Wednesday, March 30, 2016
The education of workers is closely linked with economic success. Workers with educations beyond high school degrees are more likely to be employed and earning higher wages than workers with high school degrees or less education. Educational attainment of both men and women in rural areas has grown over time, and rural women are more likely to have some college experience or hold associate or bachelor’s degrees than rural men. For example, the most recent (2014) American Community Survey shows that 63 percent of rural young women (age 25-34) had schooling beyond a high school diploma, compared with less than half (47 percent) of rural young men; nearly a quarter of rural young women held a bachelor’s degree or higher. The gender-education gap beyond a high school diploma for rural young adults has widened, from 11 percentage points in 2000 to 16 percentage points in 2014. This gap is more pronounced in rural areas than in the nation as a whole. This chart is based on the ERS Rural Employment & Education topic page.
Thursday, March 3, 2016
The proportion of adults lacking a high school diploma or equivalent declined in rural America (defined here as nonmetro counties), from 32 percent in 1990 to 15 percent in 2014. The proportion of rural adults with college degrees also increased from 12 to 19 percent during that time. Despite these overall gains, educational attainment varies widely across rural areas.

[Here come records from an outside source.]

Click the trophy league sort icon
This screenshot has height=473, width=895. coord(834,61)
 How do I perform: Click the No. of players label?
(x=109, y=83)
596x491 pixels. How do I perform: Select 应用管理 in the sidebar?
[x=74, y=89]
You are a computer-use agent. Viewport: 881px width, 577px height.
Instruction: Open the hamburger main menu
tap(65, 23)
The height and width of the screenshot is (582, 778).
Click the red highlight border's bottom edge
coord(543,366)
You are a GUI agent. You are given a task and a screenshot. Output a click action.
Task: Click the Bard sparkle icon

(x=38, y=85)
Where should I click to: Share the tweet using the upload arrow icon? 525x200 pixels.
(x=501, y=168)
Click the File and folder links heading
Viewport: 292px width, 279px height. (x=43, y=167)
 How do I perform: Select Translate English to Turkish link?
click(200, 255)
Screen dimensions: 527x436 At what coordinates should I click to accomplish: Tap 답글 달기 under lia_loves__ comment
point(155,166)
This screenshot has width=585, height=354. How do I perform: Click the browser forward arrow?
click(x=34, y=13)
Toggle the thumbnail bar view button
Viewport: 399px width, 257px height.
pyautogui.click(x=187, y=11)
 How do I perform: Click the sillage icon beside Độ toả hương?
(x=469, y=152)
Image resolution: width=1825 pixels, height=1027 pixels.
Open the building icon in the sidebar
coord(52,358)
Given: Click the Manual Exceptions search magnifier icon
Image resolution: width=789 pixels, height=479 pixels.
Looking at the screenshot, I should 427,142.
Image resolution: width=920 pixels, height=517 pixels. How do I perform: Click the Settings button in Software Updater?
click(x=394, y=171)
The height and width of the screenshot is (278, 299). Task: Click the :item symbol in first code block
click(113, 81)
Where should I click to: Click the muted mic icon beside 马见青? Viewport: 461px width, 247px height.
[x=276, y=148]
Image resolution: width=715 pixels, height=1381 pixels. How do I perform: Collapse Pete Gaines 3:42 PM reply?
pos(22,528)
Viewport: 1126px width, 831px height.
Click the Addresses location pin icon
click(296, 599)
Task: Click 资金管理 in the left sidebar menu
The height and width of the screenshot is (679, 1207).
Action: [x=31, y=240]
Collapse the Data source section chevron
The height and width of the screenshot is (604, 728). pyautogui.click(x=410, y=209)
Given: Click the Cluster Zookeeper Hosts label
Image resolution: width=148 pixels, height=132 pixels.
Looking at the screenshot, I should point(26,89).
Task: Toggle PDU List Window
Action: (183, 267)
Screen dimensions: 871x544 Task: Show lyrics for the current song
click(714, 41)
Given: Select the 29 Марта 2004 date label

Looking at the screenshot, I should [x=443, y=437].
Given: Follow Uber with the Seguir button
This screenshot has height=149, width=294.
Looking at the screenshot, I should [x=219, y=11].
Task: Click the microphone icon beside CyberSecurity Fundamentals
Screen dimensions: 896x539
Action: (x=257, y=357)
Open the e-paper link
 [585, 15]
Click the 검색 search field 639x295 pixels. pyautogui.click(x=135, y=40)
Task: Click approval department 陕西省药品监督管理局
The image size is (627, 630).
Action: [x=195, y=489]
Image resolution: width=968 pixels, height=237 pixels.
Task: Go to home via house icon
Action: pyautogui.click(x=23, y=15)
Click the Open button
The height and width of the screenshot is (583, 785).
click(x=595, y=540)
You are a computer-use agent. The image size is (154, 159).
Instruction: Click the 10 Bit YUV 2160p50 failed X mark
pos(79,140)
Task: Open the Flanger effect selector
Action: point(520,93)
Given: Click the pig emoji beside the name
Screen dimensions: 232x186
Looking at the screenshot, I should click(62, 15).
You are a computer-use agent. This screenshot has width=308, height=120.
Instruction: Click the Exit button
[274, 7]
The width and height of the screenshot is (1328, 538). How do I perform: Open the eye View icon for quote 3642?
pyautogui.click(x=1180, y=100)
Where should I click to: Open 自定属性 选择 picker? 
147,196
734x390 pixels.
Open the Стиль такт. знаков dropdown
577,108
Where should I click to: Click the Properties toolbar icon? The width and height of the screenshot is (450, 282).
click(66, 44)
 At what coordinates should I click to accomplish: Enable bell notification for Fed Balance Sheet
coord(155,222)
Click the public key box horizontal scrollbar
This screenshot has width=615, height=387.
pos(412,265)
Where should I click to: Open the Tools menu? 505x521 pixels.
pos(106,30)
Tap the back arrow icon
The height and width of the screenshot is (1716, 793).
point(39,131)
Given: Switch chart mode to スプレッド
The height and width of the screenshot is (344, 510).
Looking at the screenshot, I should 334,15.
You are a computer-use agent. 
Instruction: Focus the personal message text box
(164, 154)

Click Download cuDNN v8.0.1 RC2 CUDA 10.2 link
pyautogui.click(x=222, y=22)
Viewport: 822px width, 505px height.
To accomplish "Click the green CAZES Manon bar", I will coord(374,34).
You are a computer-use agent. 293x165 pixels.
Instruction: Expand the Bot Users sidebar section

ERS’s latest county typology classifies low-education counties as those where at least one of every five working-age adults (age 25-64) has not completed high school. In an average of data over 2008-12, ERS identified 467 low-education counties in the United States, 367 of which were rural. Eight out of 10 of all low-education counties are located in the South. Three-fourths of rural low-education counties also qualified as low-employment in the latest ERS county typology. Over 40 percent of rural low-education counties were both low-employment and persistently poor, reflecting the difficulty that adults without high school diplomas have in finding and retaining jobs that pay enough to place them above the poverty line. This map is part of the ERS data product on County Typology Codes, released December 2015.